Любимый сын и оплакиваемый любовник, Брик обладает обаянием тех, кто сдался и принял позу безразличия перед миром. Брик олицетворяет почти архетипическую маскулинность самоуверенного, замкнутого, неприкасаемого и фаллически целостного мужчины. Перед этим безразличным блоком персонажи оказываются в агонии желания (Мэгги, Мама) или в состоянии агрессии (Папа).
В то же время Брик - явно сломленный человек. Отказавшись от гомосексуального влечения к своему мертвому другу Скипперу, Брик депрессивно удалился от мира за ширмой спиртного. Он сводится к ежедневному механическому поиску щелчка, который дает ему покой. Таким образом, он оказался бы по ту сторону семейной драмы.

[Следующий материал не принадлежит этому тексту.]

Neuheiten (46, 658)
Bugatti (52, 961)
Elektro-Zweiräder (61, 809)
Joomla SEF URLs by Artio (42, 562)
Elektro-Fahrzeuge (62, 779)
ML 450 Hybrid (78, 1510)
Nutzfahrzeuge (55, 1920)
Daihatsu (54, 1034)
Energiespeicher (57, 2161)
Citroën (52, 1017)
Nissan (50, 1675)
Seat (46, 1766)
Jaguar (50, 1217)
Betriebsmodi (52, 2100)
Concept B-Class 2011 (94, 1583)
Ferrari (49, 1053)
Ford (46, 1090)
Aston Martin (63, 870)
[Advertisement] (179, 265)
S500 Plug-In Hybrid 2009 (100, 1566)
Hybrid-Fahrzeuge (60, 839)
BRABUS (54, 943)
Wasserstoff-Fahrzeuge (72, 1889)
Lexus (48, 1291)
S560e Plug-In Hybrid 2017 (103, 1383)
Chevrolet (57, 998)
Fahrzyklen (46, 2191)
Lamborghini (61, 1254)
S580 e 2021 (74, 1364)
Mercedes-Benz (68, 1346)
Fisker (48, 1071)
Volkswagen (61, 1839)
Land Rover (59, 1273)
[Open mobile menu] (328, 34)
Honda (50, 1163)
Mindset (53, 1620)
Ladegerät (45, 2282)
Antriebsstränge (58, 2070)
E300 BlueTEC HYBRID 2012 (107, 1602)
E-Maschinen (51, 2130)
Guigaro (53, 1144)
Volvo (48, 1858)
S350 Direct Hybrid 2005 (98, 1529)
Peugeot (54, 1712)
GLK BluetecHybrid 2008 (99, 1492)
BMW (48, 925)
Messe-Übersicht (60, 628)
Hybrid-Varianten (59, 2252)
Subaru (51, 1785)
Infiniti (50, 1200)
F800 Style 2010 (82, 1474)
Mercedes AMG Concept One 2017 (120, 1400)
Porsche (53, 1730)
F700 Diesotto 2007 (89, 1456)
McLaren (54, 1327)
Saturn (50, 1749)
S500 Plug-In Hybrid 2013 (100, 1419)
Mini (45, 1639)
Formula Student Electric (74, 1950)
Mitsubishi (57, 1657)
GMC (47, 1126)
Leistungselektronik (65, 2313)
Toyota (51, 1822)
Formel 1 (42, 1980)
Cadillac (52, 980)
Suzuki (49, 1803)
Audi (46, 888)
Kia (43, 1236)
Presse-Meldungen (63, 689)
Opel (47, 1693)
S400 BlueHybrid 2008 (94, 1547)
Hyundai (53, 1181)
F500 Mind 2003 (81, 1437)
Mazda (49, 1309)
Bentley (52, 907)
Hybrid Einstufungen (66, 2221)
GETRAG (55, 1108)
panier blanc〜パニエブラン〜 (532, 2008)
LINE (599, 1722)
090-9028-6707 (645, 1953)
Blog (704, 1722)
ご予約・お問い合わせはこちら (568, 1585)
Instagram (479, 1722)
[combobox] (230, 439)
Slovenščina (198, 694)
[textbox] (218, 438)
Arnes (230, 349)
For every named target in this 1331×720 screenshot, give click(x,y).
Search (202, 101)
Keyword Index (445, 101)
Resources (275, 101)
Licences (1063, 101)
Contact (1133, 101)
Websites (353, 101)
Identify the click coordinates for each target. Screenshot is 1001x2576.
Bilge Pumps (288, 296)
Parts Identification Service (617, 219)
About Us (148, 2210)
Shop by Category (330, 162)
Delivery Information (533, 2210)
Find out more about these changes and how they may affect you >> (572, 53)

Сломанность Брика материализовалась в его травме, сломанной лодыжке, полученной во время прыжка с препятствиями на спортивной площадке средней школы. В некотором смысле, это травма, вызванная ностальгией по ранним дням его дружбы со Скиппером, время, которое Мэгги описывает как их греческую легенду. Эта травма, рана в его неповрежденной маскулинности, также является показателем его кастрации, отсутствия у мужчин, подразумеваемых гомосексуальным желанием.
Брик дважды предстал перед судом по его желанию: сначала Мэгги в Акте I, а затем Папой во II Акте. Когда папа приближается к тому, что было слабо подавлено, Брик отчаянно пытается увернуться от него, опустошая его слова, имеющие все значение. Как он рассказывает папе, их разговоры никогда не материализуются: ничего не говорится. Когда папа давит на него, Брик раскрывает, почему он жаждет «твердой тишины», почему он отрицает, что их разговоры происходят где-либо и ни о чем не говорит: они болезненны. Как отмечает Уильямс, ужас Брика при мысли о том, что его отождествляют с перечнем эпитетов, которые он произносит ("Феи") отмечает степень его усвоения лжи общепринятой морали, лжи, за которую жалко цепляется мама и на которую Мэгги делает свои ставки в конце пьесы.